***** Entries provided *****

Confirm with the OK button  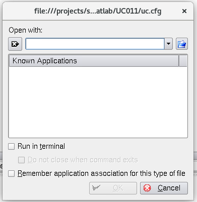[x=113, y=188]
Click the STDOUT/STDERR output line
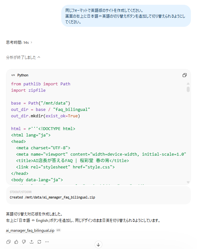Viewport: 197px width, 249px height. pyautogui.click(x=52, y=197)
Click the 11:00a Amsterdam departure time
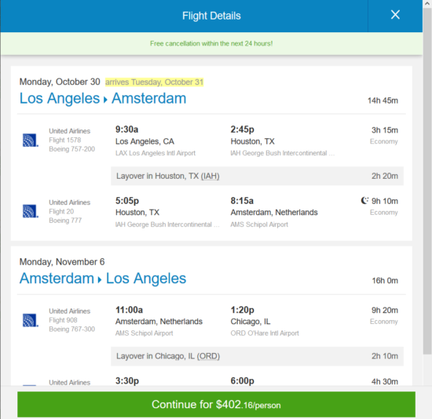Image resolution: width=432 pixels, height=419 pixels. tap(129, 310)
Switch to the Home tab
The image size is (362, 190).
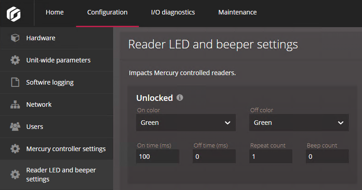[55, 13]
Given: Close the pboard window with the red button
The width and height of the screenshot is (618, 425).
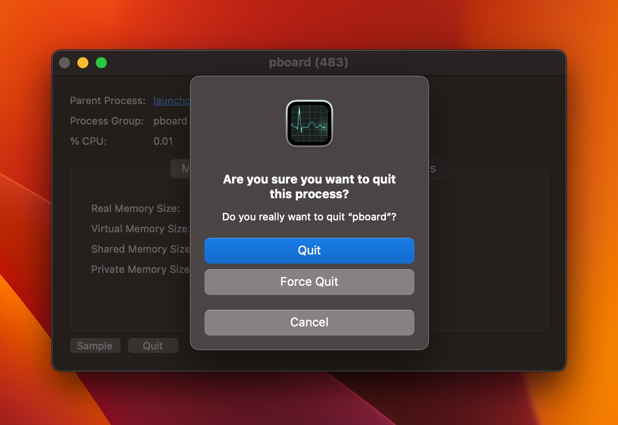Looking at the screenshot, I should pos(64,62).

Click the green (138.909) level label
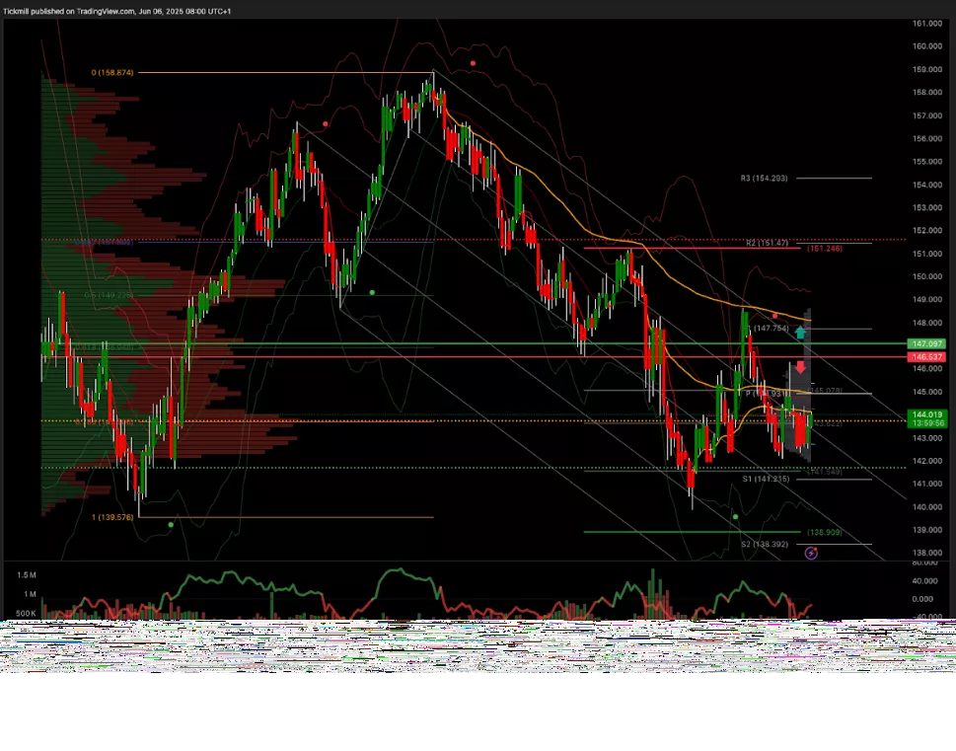pos(824,532)

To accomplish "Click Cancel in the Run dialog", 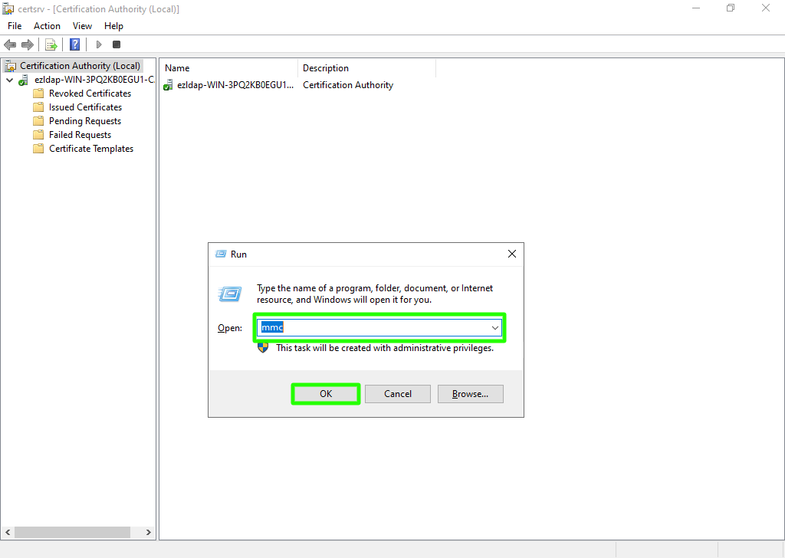I will coord(398,394).
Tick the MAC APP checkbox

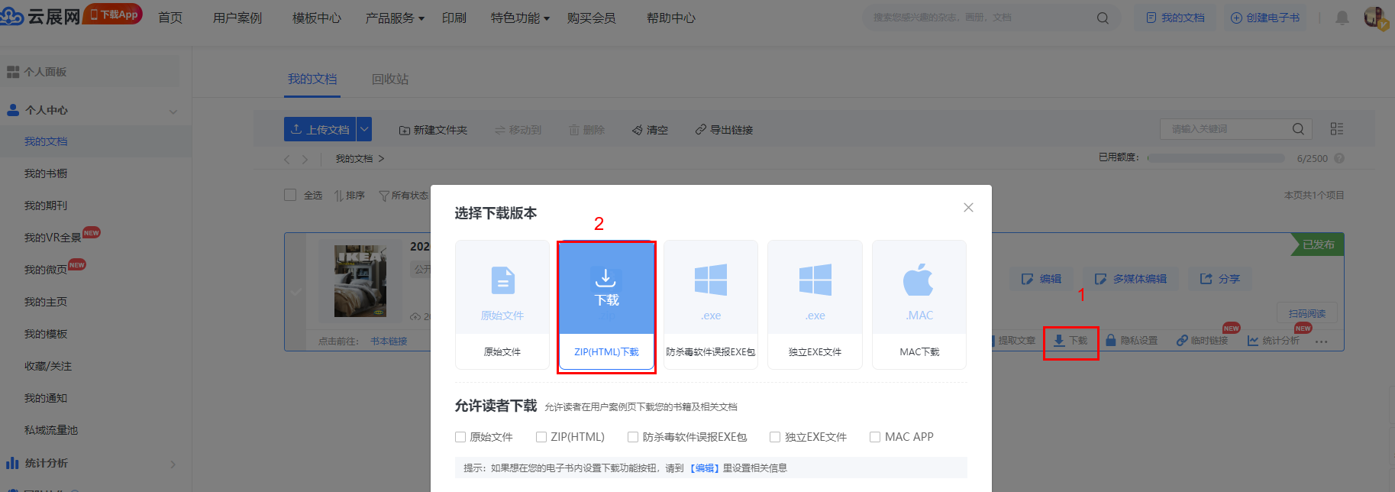tap(875, 437)
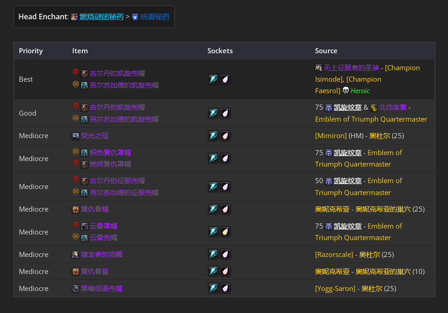Click the Alliance faction icon beside 云晕兜帽
The height and width of the screenshot is (313, 448).
tap(76, 237)
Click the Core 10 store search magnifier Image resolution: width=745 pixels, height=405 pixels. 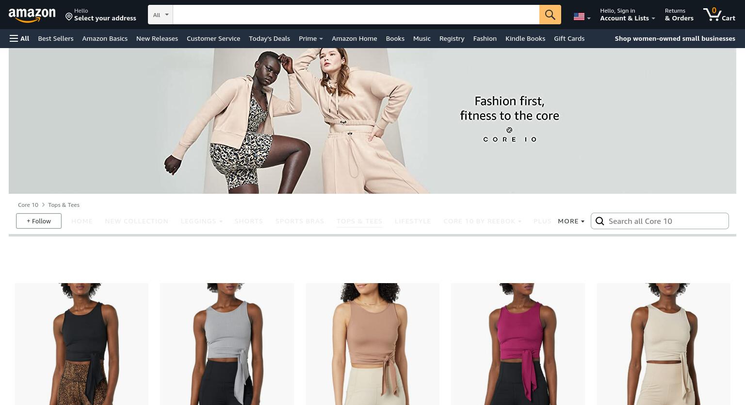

*****

Problem requirements
Pictures stay out. Return exactly the lines from the one with "Tick the MAC APP checkbox" through the last line of the data.

Problem solution
Tick the MAC APP checkbox

tap(875, 437)
Click the Alliance faction icon beside 云晕兜帽
The height and width of the screenshot is (313, 448).
tap(76, 237)
Click the Core 10 store search magnifier Image resolution: width=745 pixels, height=405 pixels. 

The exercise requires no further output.